In deze uitspraak worden dan ook de wetten aangehaald, zoals zij luidden voordat zij bij invoering van de Wabo werden gewijzigd.
Belanghebbendheid
2.3. TNO Heimolen stelt zich op het standpunt dat [appellante sub 1] niet is aan te merken als belanghebbende bij het bestreden besluit gelet op de afstand tussen haar woning en de inrichting. Daarnaast is volgens TNO Heimolen de Stichting niet aan te merken als belanghebbende bij het bestreden besluit, omdat haar statutaire doelstelling onvoldoende onderscheidend is en niet is gebleken dat de Stichting door middel van feitelijke werkzaamheden haar belangen behartigt.
2.3.1. Ingevolge artikel 20.1, eerste lid, van de Wet milieubeheer, voor zover thans van belang, kan een belanghebbende tegen een besluit op grond van deze wet beroep instellen bij de Afdeling.
Ingevolge artikel 1:2, eerste lid, van de Algemene wet bestuursrecht wordt onder belanghebbende verstaan: degene wiens belang rechtstreeks bij een besluit is betrokken.
Ingevolge artikel 1:2, derde lid, van de Algemene wet bestuursrecht worden ten aanzien van rechtspersonen als hun belangen mede beschouwd de algemene en collectieve belangen die zij krachtens hun doelstellingen en blijkens hun feitelijke werkzaamheden in het bijzonder behartigen.
Wanneer krachtens de Wet milieubeheer een vergunning wordt verleend, zijn naast de aanvrager onder meer de eigenaren en bewoners van percelen waarop milieugevolgen van het in werking zijn van de inrichting kunnen worden ondervonden, belanghebbenden.
Voor de vraag of een rechtspersoon belanghebbende is als bedoeld in artikel 1:2, eerste en derde lid, van de Algemene wet bestuursrecht, is bepalend of de rechtspersoon krachtens zijn statutaire doelstelling en blijkens zijn feitelijke werkzaamheden een rechtstreeks bij het bestreden besluit betrokken algemeen of collectief belang in het bijzonder behartigt.
2.3.2. Ter zitting heeft [appellante sub 1] onbestreden gesteld dat haar erf op een afstand van 20 meter van de grens van de inrichting is gelegen. Gelet op deze afstand is aannemelijk dat [appellante sub 1] ter plaatse van haar woning milieugevolgen van de inrichting kan ondervinden en derhalve belanghebbende bij het bestreden besluit is.

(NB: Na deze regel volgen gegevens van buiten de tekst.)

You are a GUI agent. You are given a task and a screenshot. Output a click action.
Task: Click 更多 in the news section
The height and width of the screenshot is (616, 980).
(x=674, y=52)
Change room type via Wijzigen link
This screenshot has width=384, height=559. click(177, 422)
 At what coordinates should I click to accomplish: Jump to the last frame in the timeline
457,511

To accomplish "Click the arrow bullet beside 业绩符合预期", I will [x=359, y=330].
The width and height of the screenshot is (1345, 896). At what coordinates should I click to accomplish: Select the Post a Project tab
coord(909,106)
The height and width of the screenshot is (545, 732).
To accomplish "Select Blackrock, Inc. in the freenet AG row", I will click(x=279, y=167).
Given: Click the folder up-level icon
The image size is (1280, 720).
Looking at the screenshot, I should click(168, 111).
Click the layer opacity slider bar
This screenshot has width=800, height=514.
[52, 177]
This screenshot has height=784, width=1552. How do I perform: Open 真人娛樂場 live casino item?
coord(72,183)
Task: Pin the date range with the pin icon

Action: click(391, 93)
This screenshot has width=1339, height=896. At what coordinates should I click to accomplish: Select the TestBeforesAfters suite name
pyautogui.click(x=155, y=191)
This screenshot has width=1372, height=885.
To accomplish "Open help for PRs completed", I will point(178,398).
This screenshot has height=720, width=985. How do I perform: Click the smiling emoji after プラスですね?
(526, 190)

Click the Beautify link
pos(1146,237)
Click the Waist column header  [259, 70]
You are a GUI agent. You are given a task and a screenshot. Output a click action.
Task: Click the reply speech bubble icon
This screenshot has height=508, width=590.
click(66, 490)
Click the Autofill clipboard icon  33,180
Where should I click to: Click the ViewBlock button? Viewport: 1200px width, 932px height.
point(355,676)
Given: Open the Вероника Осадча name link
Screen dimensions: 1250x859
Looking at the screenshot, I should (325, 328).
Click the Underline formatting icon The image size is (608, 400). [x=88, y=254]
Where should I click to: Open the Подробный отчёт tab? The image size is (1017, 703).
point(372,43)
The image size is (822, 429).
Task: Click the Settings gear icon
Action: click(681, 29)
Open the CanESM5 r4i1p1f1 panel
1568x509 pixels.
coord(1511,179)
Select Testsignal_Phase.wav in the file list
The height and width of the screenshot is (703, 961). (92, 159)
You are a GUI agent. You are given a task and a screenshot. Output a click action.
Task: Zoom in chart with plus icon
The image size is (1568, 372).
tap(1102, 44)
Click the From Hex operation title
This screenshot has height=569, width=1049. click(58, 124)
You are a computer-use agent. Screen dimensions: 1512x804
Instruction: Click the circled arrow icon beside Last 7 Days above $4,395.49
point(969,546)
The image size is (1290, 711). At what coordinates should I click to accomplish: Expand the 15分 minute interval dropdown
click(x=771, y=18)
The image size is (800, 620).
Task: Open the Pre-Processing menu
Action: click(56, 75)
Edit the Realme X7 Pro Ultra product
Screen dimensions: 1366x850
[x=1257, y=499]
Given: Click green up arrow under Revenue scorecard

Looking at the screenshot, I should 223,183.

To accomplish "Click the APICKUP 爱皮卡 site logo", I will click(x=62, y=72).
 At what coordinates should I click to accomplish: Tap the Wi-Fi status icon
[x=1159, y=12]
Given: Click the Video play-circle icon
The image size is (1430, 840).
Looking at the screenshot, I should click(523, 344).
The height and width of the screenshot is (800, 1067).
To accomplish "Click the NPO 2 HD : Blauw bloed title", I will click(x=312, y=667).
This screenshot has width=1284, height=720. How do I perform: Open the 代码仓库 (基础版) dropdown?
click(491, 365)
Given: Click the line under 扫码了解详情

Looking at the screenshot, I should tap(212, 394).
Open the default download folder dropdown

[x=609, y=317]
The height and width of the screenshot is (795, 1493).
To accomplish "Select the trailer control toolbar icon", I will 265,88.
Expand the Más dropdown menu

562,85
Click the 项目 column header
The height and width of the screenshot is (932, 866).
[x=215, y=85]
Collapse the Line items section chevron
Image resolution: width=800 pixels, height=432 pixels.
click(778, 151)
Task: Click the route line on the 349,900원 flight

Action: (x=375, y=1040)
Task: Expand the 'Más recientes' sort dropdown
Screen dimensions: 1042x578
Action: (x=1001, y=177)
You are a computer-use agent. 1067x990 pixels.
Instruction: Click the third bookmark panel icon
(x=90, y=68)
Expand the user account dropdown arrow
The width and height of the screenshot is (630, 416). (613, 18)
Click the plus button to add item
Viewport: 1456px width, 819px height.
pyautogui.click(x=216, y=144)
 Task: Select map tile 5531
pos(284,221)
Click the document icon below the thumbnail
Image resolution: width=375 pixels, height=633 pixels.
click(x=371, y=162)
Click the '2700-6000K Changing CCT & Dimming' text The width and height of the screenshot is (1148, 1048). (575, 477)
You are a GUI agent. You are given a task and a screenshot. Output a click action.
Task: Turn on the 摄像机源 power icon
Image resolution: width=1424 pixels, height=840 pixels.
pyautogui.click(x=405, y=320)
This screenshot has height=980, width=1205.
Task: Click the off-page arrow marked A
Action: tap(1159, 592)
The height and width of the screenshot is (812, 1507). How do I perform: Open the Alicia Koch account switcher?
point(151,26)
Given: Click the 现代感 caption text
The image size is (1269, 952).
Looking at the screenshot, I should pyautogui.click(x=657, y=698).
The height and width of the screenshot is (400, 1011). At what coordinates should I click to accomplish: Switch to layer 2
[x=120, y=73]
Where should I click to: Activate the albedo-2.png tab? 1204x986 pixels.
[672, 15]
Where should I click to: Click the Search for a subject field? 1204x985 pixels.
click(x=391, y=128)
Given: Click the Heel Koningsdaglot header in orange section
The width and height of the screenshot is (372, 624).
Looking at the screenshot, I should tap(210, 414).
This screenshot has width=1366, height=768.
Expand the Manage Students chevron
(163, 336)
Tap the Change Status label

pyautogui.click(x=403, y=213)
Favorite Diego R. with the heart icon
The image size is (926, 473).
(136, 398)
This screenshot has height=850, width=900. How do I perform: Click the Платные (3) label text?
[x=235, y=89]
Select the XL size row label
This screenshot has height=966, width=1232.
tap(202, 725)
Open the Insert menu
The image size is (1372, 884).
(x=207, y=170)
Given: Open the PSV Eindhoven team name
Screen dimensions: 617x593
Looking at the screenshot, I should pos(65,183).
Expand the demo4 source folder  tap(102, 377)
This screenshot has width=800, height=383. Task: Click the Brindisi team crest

2.3.3. Blijkens artikel 2, eerste lid van de statuten van de Stichting heeft zij ten doel het behouden en het verbeteren van de natuur-, landschappelijke en cultuurhistorische waarden, de flora en de fauna, de kwaliteit van het milieu waaronder de lucht, de bodem en het water, veiligheid en de gezondheid van mensen en een goede ruimtelijke ordening en het verrichten van alle verdere handelingen, die met het vorenstaande in de ruimste zin verband houden of daartoe bevorderlijk zijn. Blijkens het tweede lid tracht zij dit doel onder meer te verwezenlijken door contact te onderhouden met de leden van Bewonerscomité Heimolen, onderzoek, bestudering en het (laten) opstellen van rapportages door deskundigen en in rechte op te treden. Blijkens het derde lid is haar werkgebied Bergen op Zoom-Zuid/Heimolen en directe omgeving.
Gelet op hetgeen in artikel 2 van de statuten is opgemerkt ziet de voorzitter vooralsnog geen aanleiding voor het oordeel dat de Stichting geen belanghebbende is bij het bestreden besluit.
Verzoek van de Stichting en [appellante sub 1]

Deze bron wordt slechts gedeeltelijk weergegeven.